- Born: 1852
- Died: March 1878 (aged 25–26)
- Education: B.Ph. from College of Literature, Science and the Arts, University of Michigan (1876); Medical Degree (1877)
- Occupation: Medical Practitioner
- Known for: One of the pioneering women in medicine
- Spouse: Sidney Foster (m. 1873)
- Relatives: June Rose Colby (sister); Vine Colby (niece)

= Vine Cynthia Colby Foster =

American female doctor (1852-1828)

Vine Cynthia Colby (1852–1878) was an American medical doctor and prominent figure among the early women in medicine.

==Early life==
Vine Cynthia Colby was born in 1852, bearing the names of her mother's best friends, Vine and Cynthia, who both died at a young age. The Colby women were known for their high level of education, uncommon for their era. This was largely attributed to the efforts of Colby's grandmother, Celestia Rice Colby (1827–1900). Celestia's diaries, which detailed the family's progressive approach to education, were posthumously published in 2006 as Circumstances are Destiny: An Antebellum Woman's Struggle to Define Sphere, edited by Tina Stewart Brakebill.

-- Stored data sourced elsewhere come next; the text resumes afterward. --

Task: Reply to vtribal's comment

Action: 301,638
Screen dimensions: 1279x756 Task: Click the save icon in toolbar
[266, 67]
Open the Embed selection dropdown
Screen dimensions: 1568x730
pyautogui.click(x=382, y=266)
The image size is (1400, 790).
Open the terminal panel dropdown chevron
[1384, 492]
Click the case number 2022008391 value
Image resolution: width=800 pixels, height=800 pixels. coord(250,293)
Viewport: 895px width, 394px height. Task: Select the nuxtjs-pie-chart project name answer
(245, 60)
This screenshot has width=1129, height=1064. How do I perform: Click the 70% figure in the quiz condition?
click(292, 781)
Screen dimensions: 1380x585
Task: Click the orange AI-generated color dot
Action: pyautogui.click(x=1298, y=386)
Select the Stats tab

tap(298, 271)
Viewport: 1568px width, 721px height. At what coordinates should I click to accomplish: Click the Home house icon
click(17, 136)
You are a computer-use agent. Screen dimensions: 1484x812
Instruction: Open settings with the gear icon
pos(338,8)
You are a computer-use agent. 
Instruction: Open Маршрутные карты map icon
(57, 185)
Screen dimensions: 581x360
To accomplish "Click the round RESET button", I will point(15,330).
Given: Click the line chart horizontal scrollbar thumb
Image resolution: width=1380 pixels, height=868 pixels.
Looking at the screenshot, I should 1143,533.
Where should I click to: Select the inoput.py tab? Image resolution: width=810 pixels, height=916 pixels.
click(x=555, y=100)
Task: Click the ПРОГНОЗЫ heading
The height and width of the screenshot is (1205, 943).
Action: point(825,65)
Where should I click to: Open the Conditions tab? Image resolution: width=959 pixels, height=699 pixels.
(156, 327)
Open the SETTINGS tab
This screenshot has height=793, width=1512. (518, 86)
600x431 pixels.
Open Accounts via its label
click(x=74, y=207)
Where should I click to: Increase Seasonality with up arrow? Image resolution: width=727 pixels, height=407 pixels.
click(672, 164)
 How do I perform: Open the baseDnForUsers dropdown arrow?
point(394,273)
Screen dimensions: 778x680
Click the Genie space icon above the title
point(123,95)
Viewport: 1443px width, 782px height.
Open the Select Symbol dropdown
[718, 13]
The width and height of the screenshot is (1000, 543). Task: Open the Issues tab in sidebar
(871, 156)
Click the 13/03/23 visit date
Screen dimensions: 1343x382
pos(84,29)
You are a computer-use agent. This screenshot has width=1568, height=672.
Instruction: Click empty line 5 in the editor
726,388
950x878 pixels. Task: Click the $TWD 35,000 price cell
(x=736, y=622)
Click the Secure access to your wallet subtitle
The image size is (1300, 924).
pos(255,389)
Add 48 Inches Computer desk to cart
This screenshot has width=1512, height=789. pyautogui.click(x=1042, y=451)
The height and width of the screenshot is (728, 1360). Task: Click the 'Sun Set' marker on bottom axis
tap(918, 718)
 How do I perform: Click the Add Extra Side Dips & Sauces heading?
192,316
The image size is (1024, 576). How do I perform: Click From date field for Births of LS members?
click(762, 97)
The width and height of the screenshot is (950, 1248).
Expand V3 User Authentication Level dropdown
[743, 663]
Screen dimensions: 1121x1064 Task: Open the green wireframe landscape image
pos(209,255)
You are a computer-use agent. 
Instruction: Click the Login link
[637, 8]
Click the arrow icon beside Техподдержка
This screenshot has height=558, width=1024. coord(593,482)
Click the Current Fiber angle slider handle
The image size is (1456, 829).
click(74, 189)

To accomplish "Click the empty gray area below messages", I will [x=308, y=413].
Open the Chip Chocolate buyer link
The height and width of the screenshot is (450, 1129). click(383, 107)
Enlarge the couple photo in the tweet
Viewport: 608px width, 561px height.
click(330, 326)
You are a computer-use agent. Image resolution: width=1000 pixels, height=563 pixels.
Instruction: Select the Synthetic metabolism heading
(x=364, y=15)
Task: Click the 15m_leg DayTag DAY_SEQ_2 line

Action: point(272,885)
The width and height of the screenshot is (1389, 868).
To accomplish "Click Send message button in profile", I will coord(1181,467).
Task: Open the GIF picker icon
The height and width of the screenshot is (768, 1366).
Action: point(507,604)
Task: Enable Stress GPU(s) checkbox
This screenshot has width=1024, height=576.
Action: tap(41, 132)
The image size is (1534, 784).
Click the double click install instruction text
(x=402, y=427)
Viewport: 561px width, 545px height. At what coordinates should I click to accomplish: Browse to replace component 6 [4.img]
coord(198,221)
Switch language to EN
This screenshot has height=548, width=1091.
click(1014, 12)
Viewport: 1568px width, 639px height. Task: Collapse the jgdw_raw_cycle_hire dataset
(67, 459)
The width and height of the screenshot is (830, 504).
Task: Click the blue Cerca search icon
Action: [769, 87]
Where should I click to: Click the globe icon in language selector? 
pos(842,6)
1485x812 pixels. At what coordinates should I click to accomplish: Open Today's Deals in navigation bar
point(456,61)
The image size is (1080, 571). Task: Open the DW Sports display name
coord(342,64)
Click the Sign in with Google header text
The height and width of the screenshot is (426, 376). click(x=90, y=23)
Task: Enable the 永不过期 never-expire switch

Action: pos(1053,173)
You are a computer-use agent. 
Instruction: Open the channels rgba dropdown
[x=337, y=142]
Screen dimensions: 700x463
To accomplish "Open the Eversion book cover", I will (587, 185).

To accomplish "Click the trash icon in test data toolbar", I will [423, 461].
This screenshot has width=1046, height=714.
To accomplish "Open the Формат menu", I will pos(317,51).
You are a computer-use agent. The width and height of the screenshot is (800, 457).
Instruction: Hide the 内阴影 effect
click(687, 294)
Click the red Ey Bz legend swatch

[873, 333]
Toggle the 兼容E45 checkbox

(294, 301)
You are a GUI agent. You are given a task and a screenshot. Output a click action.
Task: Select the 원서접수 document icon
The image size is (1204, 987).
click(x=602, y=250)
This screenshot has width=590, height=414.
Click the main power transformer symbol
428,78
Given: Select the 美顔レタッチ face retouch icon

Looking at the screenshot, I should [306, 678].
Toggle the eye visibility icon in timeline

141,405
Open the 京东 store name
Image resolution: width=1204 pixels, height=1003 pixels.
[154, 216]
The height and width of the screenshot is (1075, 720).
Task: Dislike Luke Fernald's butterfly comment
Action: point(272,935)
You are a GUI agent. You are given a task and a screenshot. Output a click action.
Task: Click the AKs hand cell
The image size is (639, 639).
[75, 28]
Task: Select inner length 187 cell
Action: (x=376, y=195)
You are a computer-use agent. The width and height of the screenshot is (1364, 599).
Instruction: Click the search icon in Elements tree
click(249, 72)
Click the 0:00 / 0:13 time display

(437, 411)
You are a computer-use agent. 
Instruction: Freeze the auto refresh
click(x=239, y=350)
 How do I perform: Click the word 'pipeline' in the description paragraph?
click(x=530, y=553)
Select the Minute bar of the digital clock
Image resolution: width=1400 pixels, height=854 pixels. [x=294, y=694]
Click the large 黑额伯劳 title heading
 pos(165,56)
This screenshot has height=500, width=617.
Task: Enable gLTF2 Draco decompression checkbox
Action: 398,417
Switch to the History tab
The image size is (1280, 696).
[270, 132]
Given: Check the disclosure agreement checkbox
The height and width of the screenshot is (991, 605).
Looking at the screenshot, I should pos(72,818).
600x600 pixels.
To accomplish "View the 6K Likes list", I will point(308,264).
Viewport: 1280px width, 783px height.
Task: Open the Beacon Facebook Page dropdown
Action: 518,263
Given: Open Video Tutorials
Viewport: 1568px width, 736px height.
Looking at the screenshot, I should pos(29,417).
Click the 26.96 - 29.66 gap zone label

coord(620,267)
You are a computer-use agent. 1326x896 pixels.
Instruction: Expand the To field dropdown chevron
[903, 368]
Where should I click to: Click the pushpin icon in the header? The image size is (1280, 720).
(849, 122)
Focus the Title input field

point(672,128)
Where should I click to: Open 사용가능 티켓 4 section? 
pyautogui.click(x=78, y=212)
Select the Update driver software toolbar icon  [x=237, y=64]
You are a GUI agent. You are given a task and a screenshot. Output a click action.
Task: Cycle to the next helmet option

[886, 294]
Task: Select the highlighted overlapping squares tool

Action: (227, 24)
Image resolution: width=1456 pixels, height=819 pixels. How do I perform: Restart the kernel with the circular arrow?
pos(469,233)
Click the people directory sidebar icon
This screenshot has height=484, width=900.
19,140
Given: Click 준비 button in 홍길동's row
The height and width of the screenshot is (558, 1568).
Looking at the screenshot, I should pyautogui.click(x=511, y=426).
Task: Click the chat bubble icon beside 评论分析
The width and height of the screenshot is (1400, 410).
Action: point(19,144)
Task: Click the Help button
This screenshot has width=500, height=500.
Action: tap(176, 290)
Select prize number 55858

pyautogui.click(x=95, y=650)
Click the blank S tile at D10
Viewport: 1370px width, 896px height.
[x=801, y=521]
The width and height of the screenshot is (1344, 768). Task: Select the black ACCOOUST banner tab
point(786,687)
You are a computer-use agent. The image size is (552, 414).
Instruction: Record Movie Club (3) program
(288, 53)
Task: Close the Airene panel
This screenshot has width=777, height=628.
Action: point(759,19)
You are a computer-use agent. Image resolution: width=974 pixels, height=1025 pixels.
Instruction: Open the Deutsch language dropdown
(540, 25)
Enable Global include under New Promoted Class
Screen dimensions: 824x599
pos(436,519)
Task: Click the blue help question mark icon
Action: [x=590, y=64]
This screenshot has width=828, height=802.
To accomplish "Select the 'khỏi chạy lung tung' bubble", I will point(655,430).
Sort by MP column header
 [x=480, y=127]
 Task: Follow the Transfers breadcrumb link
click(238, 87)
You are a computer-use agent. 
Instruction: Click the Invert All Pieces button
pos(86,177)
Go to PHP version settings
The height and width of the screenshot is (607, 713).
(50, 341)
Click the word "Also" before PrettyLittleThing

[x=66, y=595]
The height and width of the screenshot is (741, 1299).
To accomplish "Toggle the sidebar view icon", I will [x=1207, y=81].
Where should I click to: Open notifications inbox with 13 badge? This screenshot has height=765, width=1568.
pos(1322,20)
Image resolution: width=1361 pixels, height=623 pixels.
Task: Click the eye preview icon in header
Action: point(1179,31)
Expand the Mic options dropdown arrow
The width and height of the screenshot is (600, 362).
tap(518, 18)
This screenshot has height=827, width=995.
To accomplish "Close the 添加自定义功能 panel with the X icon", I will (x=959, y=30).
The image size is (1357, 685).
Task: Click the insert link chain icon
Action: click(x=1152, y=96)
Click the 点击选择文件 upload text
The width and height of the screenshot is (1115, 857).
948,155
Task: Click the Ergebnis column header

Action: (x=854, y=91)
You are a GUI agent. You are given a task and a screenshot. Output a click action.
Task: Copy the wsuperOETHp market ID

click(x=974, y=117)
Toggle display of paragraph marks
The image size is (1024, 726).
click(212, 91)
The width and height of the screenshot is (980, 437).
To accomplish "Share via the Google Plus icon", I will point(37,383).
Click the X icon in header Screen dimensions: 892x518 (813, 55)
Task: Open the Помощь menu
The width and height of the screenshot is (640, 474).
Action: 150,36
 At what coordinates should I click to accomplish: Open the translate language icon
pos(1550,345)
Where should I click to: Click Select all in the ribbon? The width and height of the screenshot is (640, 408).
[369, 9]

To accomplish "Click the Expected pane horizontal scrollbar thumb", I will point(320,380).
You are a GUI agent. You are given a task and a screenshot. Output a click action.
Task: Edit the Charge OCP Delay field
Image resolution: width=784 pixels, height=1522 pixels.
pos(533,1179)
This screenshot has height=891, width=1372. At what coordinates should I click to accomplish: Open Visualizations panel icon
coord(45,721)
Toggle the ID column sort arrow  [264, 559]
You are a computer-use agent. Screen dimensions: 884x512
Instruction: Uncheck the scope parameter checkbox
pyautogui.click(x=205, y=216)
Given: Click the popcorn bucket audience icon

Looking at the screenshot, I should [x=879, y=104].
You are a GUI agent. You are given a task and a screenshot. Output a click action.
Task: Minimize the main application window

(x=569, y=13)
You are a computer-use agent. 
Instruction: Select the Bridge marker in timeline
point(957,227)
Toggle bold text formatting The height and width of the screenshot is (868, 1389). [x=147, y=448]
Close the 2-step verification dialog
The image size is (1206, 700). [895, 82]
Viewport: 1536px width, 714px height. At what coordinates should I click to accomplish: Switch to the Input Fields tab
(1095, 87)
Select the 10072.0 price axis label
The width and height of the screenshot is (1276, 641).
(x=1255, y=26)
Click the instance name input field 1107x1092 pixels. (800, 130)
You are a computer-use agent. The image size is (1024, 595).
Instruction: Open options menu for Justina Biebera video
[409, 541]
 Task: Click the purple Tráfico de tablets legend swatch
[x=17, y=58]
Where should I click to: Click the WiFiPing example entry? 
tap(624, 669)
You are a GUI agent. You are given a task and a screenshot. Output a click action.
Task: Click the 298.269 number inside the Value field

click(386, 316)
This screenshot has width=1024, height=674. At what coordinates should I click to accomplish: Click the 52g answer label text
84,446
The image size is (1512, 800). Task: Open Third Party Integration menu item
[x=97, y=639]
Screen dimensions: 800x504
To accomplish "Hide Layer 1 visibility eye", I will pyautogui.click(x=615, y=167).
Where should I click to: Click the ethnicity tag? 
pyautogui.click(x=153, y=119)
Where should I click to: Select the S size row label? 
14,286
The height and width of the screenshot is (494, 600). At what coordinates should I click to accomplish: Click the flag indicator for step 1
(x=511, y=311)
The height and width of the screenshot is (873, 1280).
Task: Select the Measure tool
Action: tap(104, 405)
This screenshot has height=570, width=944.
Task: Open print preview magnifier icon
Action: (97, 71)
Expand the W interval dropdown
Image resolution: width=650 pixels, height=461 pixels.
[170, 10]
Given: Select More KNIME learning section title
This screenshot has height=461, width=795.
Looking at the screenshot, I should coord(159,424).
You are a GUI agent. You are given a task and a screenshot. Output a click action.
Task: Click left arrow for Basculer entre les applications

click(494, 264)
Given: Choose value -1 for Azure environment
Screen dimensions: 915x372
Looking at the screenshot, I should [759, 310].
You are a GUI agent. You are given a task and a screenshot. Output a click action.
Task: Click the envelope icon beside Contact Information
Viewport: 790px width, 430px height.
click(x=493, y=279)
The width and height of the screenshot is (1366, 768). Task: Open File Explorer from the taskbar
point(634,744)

In June 1870, after graduating from high school in Freeport, Colby relocated to Ann Arbor, Michigan with her family. There, she enrolled at the University of Michigan.

==Education and personal life==

Colby married Sidney Foster, a fellow University of Michigan student, on December 19, 1873. Both graduated from the institution, with Sidney completing his degree in 1874 and Colby earning a B.Ph. from the College of Literature, Science and the Arts in 1876.

==Career==
In 1877, the couple moved to Keokuk, Iowa, where they both graduated from medical school. Subsequently, they relocated to Moira, New York, where they started a joint medical practice.

==Death==
Colby Foster died at the age of 25 in March 1878 due to pelvic peritonitis. She is interred at Moira Community Cemetery in Moira.

==Legacy==
Colby Foster's influence extended to her sister, Dr. June Rose Colby. June Rose graduated with an A.B. from Literary Class of State Normal School in 1878 and furthered her education with graduate degrees in 1885 (A.M.), and 1886 (Ph.D.). Upon her death in 1936, June Rose bequeathed $500 (equivalent to $7,788.13 in 2017) to the University of Michigan League in Ann Arbor. The funds were used to purchase German and French books for the Rest Room of the League Building. Each book acquired with this donation bears an inscription in memory of Vine Colby Foster.

Vine Cynthia Colby's legacy also continues through her namesake, Vine Colby, a member of The Potters (artists group) and her niece.